De acordo com a  presidente da Comissão de Vacinas da Febrasgo, Nilma Antas Neves, existem evidências globais sobre a eficácia da vacina, e as mães devem estimular as filhas à imunização, pois é antes da vida sexual que se tem a produção de anticorpos que ajudam a proteger por um período maior.

HPV

Estudo feito com mais de 780 mil adolescentes meninas e mulheres entre 10 e 44 anos da Dinamarca e da Suécia, durante 7 anos, comprovou que a vacina quadrivalente contra o papilomavírus humano (HPV) não está associada à esclerose múltipla, como tem sido descrito em alguns relatórios sobre assunto. A vacina tem um perfil de segurança global favorável contra o HPV. Em todo o mundo já foram aplicadas mais de 180 milhões de doses da vacina, com excelente perfil de segurança. Nos Estados Unidos, o Center for Disease Control and Prevention (CDC) avaliou cerca de 22 mil eventos adversos temporalmente relacionados à vacinação, após a administração de mais de 67 milhões de doses (incidência de 0,03%), sem constatação de relação de causalidade de males à saúde com a vacinação.

Sem Efeitos Graves – A vacina quadrivalente pode causar efeitos leves como dor e vermelhidão no local da aplicação, febre e cefaléia, mas sem associação causal com efeitos adversos graves. E esses efeitos leves são reversíveis em dois a três dias. Não foi comprovada a associação de causa e efeito entre alguns problemas graves relatados e a vacina contra HPV. O Comitê Consultivo Global em Segurança de Vacinas da Organização Mundial de Saúde revisou recentemente as informações de segurança das vacinas contra HPV e essa associação causal não foi observada.

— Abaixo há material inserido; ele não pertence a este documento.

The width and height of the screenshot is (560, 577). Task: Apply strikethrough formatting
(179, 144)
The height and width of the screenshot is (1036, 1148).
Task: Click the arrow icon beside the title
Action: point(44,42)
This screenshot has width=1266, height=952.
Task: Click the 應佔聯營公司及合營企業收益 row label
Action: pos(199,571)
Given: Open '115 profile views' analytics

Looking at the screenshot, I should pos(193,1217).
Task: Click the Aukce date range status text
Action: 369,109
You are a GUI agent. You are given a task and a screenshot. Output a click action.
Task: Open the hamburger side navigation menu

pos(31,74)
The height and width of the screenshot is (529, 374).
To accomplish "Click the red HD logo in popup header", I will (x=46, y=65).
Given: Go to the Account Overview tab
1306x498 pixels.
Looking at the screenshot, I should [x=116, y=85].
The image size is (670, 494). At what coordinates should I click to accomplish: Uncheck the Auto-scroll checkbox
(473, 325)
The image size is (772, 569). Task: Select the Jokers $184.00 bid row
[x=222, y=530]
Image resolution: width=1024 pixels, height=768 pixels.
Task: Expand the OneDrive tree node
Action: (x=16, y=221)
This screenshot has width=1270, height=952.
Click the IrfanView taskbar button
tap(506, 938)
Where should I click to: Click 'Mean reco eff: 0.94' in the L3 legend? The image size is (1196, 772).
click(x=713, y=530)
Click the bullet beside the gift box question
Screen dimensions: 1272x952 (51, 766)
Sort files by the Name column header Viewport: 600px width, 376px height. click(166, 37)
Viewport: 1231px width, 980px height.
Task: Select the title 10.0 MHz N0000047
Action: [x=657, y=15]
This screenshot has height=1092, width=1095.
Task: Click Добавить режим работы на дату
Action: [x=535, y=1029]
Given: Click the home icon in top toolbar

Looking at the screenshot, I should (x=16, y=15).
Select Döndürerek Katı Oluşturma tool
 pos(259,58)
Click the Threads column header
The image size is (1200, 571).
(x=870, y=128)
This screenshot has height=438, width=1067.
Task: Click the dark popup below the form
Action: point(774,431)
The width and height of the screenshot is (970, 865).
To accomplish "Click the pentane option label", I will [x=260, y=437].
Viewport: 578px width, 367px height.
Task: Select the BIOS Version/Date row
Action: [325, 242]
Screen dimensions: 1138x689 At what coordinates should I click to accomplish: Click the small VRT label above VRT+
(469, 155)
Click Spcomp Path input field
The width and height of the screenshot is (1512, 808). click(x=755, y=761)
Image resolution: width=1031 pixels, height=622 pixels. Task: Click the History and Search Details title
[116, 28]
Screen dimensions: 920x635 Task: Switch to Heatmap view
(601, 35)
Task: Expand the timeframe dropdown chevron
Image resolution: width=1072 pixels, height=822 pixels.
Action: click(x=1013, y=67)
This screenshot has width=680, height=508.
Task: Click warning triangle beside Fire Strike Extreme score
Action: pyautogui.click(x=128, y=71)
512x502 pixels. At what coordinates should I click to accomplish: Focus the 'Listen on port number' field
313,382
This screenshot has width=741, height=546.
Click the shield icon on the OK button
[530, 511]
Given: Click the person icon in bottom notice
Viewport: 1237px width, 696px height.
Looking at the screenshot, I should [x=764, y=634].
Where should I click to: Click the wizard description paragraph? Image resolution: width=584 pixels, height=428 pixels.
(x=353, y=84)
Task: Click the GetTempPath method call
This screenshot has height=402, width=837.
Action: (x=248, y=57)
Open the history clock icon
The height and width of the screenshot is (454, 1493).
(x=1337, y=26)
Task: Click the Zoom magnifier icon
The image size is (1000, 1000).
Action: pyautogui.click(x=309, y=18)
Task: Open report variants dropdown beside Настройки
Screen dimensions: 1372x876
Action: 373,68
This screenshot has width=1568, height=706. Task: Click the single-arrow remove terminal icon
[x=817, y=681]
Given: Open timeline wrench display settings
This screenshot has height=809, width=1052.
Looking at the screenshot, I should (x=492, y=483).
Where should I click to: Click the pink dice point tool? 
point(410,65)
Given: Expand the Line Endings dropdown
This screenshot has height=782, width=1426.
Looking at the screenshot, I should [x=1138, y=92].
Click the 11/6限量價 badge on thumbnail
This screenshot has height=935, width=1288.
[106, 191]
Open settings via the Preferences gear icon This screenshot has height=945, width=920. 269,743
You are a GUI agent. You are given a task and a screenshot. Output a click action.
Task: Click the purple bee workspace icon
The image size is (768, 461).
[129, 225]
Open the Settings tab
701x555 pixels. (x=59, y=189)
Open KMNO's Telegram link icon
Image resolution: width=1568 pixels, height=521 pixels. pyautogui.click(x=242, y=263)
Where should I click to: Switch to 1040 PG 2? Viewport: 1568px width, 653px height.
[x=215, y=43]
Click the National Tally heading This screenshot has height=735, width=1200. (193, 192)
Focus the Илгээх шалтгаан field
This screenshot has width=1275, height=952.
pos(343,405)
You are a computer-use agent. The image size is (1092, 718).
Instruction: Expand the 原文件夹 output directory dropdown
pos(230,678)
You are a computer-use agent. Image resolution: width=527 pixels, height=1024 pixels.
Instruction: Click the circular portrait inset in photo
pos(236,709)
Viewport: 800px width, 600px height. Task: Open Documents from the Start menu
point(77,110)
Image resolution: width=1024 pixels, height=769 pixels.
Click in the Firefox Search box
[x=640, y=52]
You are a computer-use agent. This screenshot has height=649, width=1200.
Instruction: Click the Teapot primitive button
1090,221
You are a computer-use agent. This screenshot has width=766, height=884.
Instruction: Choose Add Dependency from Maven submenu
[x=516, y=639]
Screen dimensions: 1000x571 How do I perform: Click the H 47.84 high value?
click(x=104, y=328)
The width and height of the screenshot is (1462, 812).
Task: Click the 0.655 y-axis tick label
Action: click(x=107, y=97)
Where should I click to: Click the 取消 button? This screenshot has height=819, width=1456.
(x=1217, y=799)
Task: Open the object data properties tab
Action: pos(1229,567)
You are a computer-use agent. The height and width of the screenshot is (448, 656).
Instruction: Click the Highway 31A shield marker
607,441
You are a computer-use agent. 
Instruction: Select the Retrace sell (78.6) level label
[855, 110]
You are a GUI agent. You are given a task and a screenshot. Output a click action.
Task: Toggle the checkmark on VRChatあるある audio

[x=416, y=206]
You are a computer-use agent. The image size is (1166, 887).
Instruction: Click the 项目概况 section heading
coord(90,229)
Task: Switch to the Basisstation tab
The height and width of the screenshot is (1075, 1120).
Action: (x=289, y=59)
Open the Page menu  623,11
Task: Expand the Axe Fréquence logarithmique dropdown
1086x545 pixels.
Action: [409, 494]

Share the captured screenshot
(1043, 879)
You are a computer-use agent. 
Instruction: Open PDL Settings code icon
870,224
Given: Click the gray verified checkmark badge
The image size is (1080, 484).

Algumas mães ainda ficam receosas sobre a indicação da vacina, ao temerem que estejam estimulando as filhas à atividade sexual. Mas, o foco da vacinação são as adolescentes antes do início da atividade sexual, porque ainda não tiveram contato com o vírus e, portanto, a vacinação terá maior custo-benefício. Além desse objetivo, sabemos que a melhor faixa etária para a vacinação contra HPV é de 9 a 13 anos, porque nessa fase a vacina é mais imunogênica, ou seja, estimula maior produção de anticorpos, que podem ser importantes para a eficácia e proteção por um período maior de tempo. Vale reforçar que as adolescentes que não tomaram a segunda dose da vacina na Campanha devem procurar algum posto de saúde para completar a vacinação, porque somente assim estarão protegidas.

Proteção no Futuro – A vacinação é uma ferramenta de prevenção primária que protege para os dois principais tipos de HPV relacionados ao câncer de colo de útero, com proteção para cerca de 70% dos casos. O impacto real da diminuição da ocorrência de câncer somente será observado nas próximas décadas, mas é preciso começar a vacinação agora, para que haja menos incidência da doença no futuro.